How to complete this task =>
For each line of the material, write out an exact copy.

■ ■ ■

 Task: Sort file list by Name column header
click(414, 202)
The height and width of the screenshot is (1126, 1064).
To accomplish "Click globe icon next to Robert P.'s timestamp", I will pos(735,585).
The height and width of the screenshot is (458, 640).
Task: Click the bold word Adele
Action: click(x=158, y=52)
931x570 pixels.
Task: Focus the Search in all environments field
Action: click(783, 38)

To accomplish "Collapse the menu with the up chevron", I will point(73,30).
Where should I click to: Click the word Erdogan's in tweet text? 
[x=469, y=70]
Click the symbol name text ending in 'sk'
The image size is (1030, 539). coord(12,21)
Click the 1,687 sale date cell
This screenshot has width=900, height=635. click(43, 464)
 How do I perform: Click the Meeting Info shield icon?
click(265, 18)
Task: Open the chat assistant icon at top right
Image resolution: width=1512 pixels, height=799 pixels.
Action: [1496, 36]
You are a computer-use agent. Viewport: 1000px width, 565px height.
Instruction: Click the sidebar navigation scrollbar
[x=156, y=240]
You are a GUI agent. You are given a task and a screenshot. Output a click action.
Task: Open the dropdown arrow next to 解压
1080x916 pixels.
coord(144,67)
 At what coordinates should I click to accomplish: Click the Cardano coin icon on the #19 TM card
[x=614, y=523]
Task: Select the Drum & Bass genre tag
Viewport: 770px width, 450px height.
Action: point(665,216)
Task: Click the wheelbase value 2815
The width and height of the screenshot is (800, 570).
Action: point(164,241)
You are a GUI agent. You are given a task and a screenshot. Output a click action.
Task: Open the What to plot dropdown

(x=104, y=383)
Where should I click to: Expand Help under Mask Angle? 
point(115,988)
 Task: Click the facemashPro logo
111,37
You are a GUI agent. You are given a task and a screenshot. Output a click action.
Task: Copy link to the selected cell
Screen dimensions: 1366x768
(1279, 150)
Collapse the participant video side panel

■ ■ ■

Reply to the exercise =>
 Task: Sort file list by Name column header
click(414, 202)
The height and width of the screenshot is (1126, 1064).
To accomplish "Click globe icon next to Robert P.'s timestamp", I will pos(735,585).
The height and width of the screenshot is (458, 640).
Task: Click the bold word Adele
Action: click(x=158, y=52)
931x570 pixels.
Task: Focus the Search in all environments field
Action: click(783, 38)

To accomplish "Collapse the menu with the up chevron", I will point(73,30).
Where should I click to: Click the word Erdogan's in tweet text? 
[x=469, y=70]
Click the symbol name text ending in 'sk'
The image size is (1030, 539). coord(12,21)
Click the 1,687 sale date cell
This screenshot has width=900, height=635. click(43, 464)
 How do I perform: Click the Meeting Info shield icon?
click(265, 18)
Task: Open the chat assistant icon at top right
Image resolution: width=1512 pixels, height=799 pixels.
Action: [1496, 36]
You are a computer-use agent. Viewport: 1000px width, 565px height.
Instruction: Click the sidebar navigation scrollbar
[x=156, y=240]
You are a GUI agent. You are given a task and a screenshot. Output a click action.
Task: Open the dropdown arrow next to 解压
1080x916 pixels.
coord(144,67)
 At what coordinates should I click to accomplish: Click the Cardano coin icon on the #19 TM card
[x=614, y=523]
Task: Select the Drum & Bass genre tag
Viewport: 770px width, 450px height.
Action: point(665,216)
Task: Click the wheelbase value 2815
The width and height of the screenshot is (800, 570).
Action: point(164,241)
You are a GUI agent. You are given a task and a screenshot. Output a click action.
Task: Open the What to plot dropdown

(x=104, y=383)
Where should I click to: Expand Help under Mask Angle? 
point(115,988)
 Task: Click the facemashPro logo
111,37
You are a GUI agent. You are given a task and a screenshot. Output a click action.
Task: Copy link to the selected cell
Screen dimensions: 1366x768
(1279, 150)
Collapse the participant video side panel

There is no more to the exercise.